[WHAT THE TASK REQUIRES]
Count the lines in the material below that contain the string "button", with case counting, and reply with only the number.

[SUPPLIED MATERIAL]
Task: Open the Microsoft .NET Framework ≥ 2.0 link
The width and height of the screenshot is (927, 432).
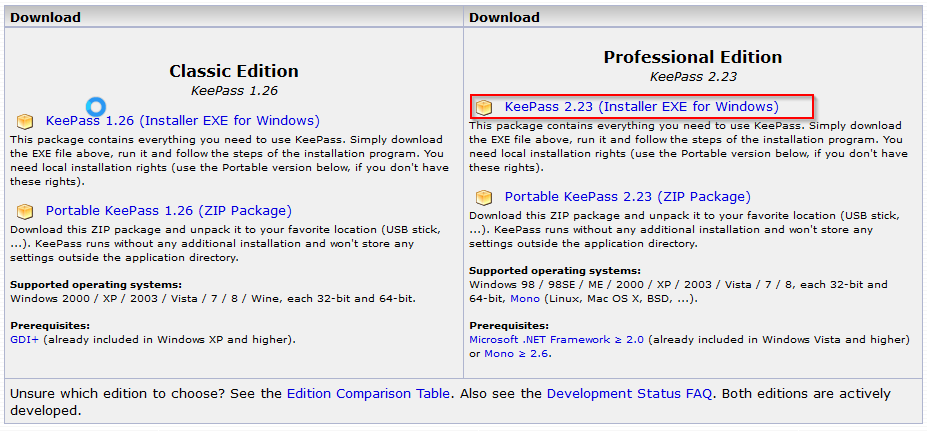Action: (558, 340)
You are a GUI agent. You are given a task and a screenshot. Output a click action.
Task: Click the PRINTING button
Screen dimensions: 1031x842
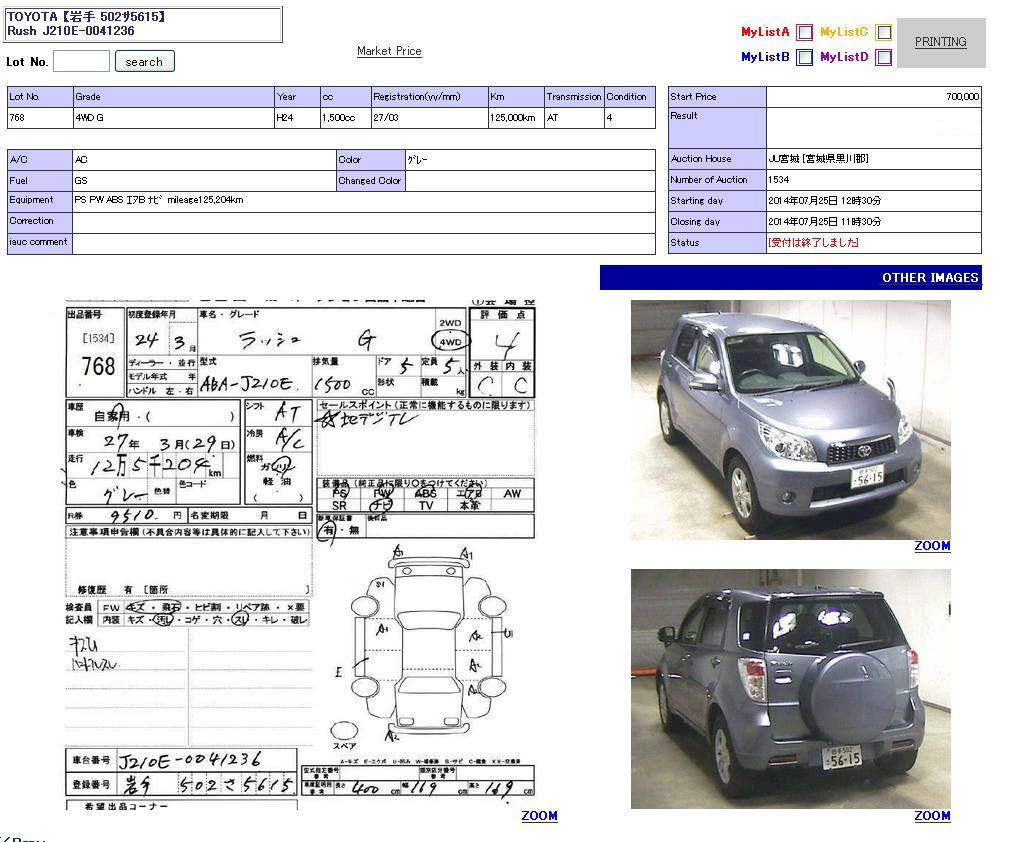940,42
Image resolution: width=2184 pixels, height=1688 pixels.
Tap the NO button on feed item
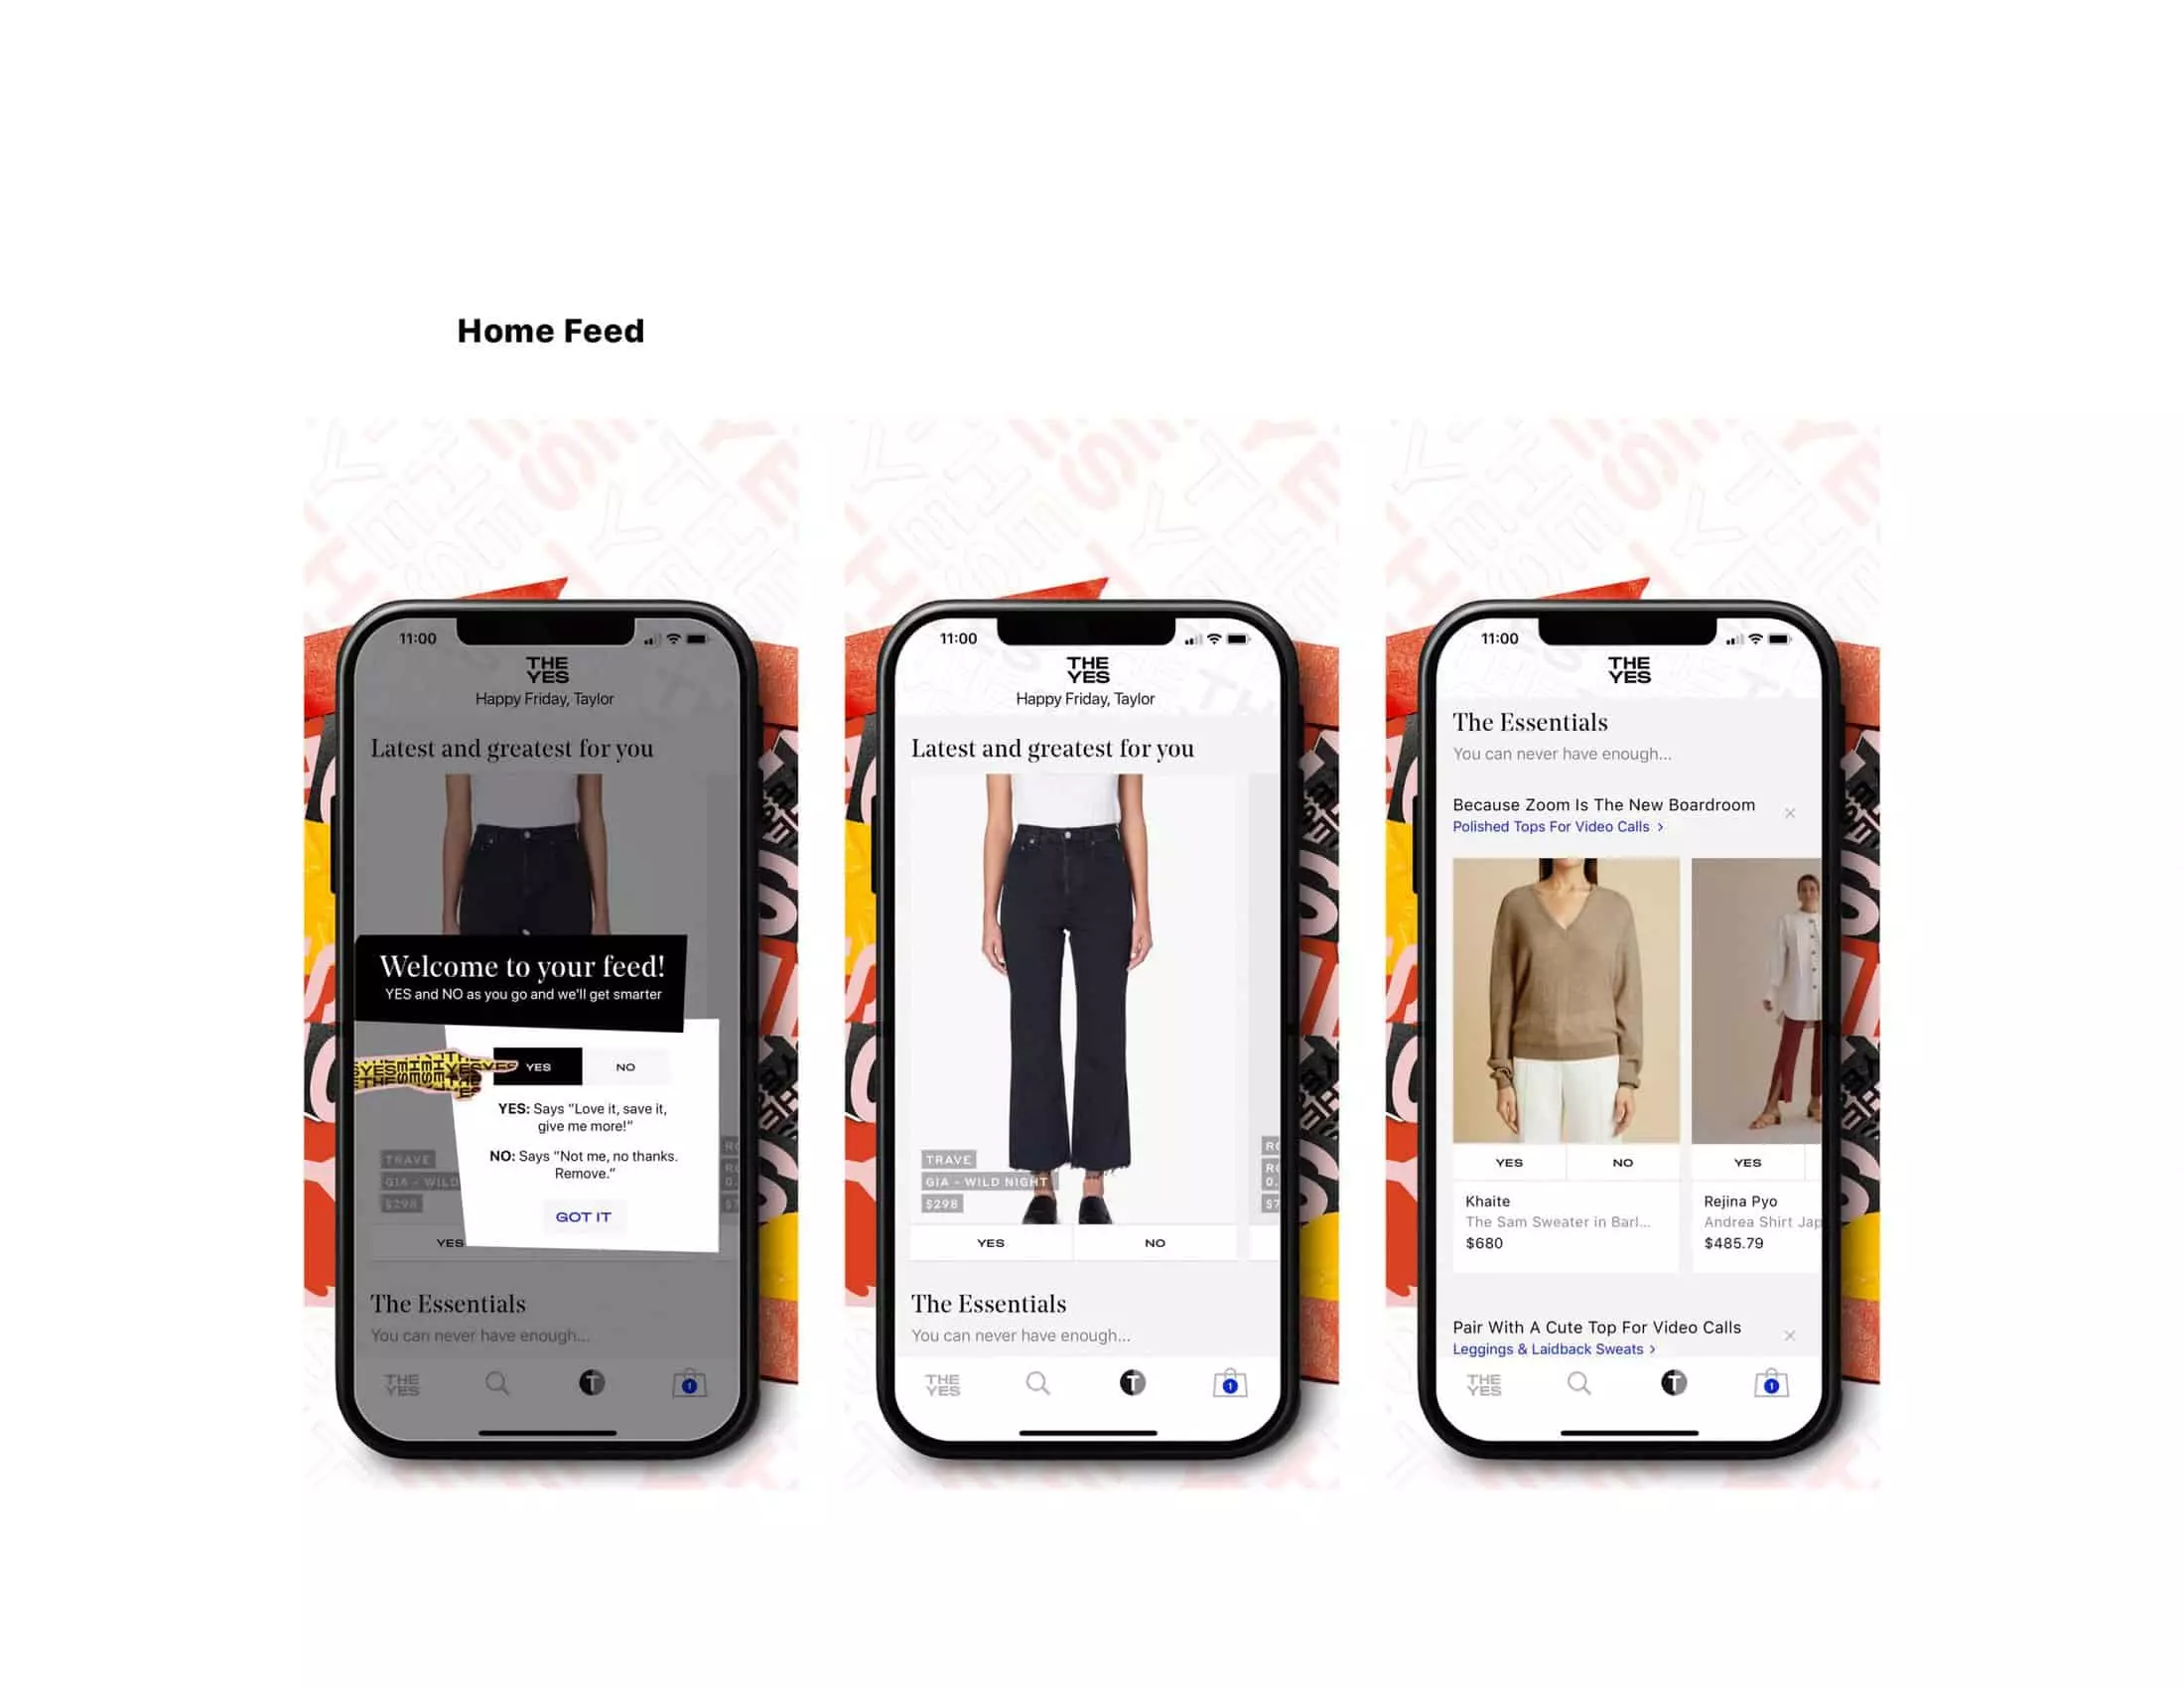[x=1154, y=1243]
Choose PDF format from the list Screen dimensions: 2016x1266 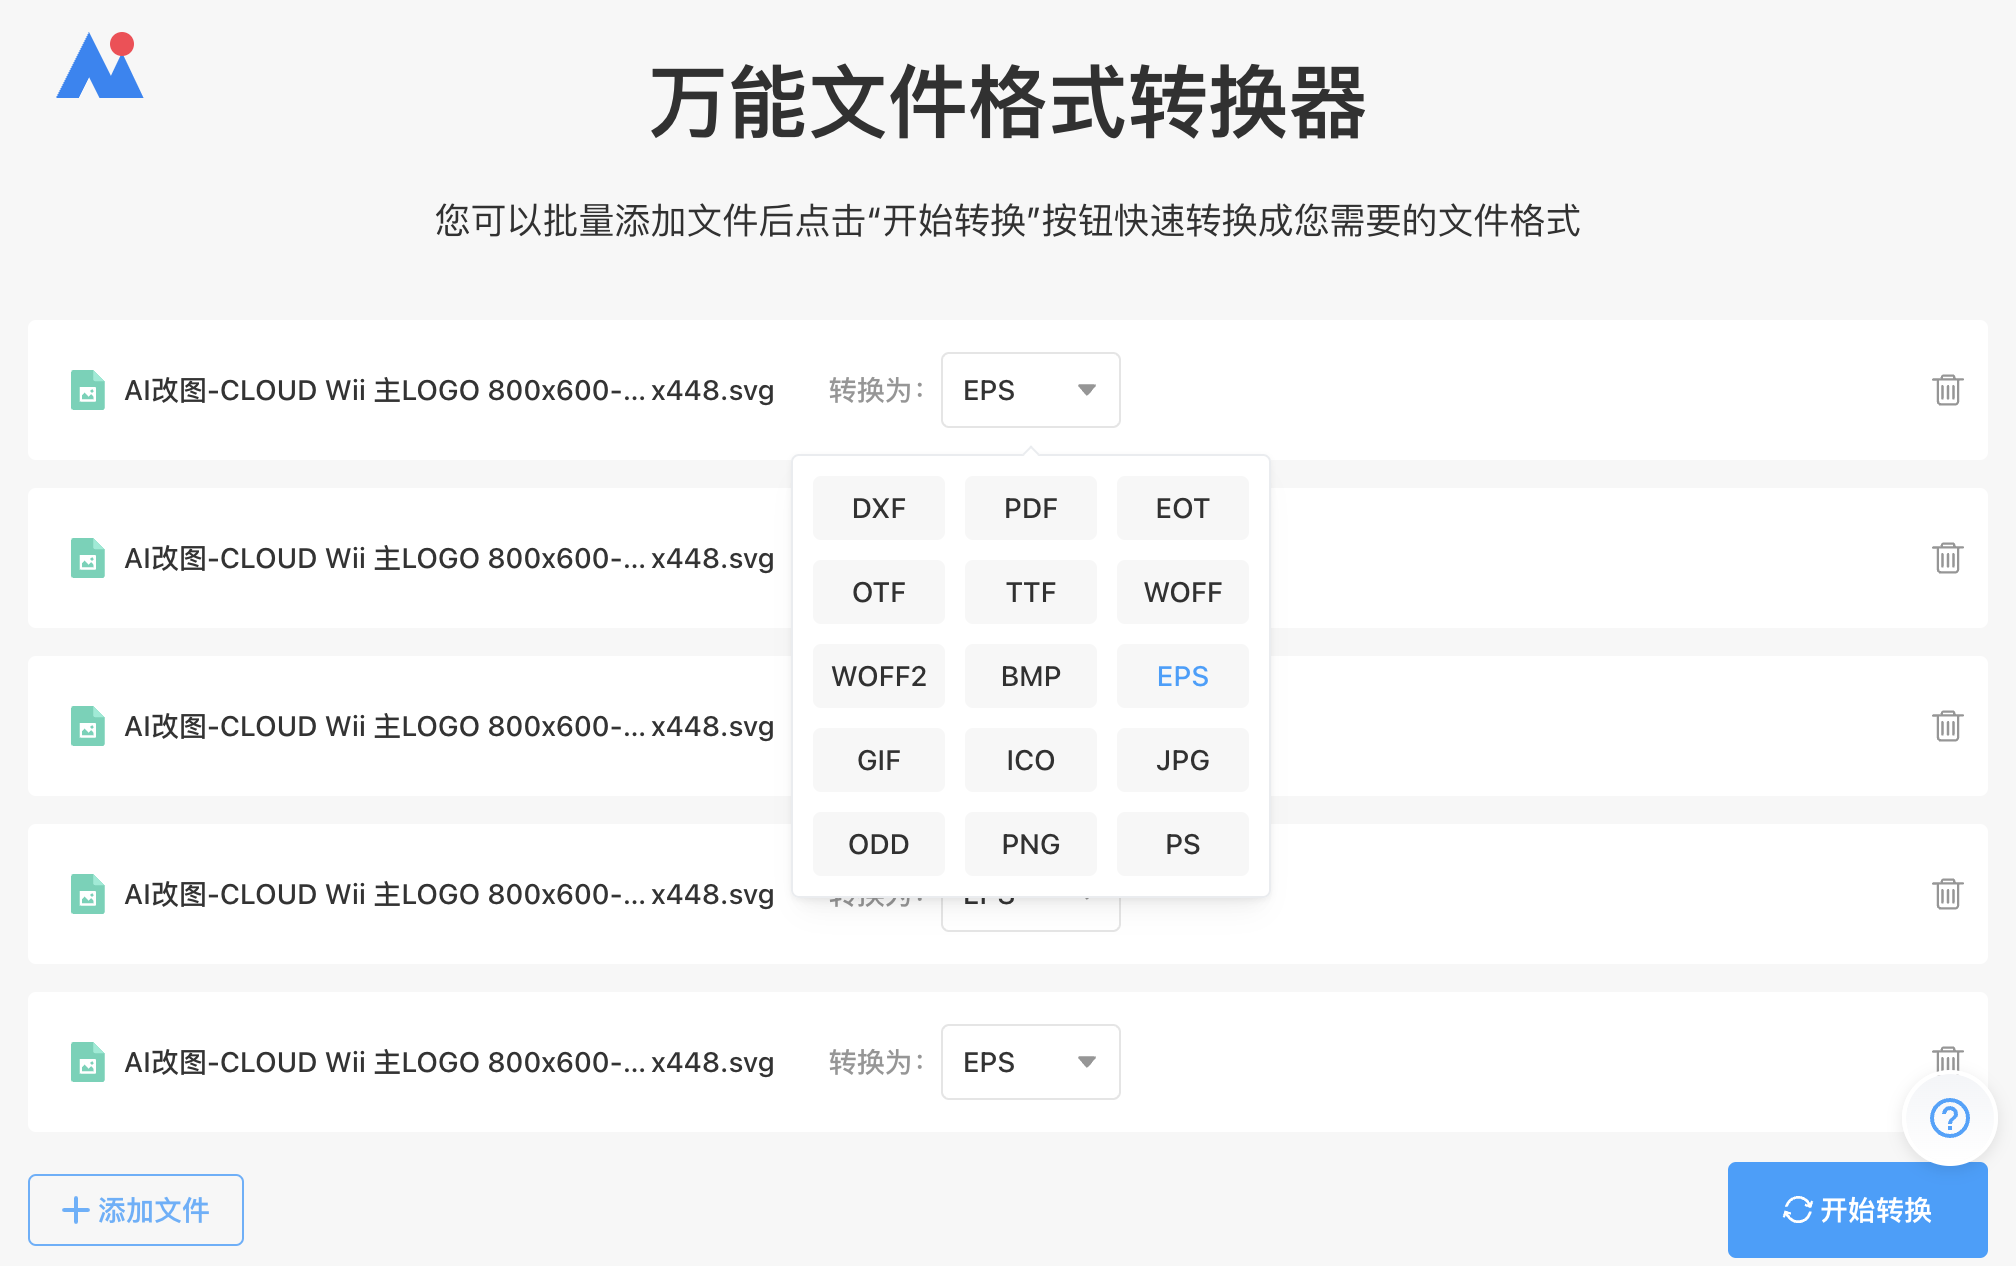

[FULL RESPONSE]
2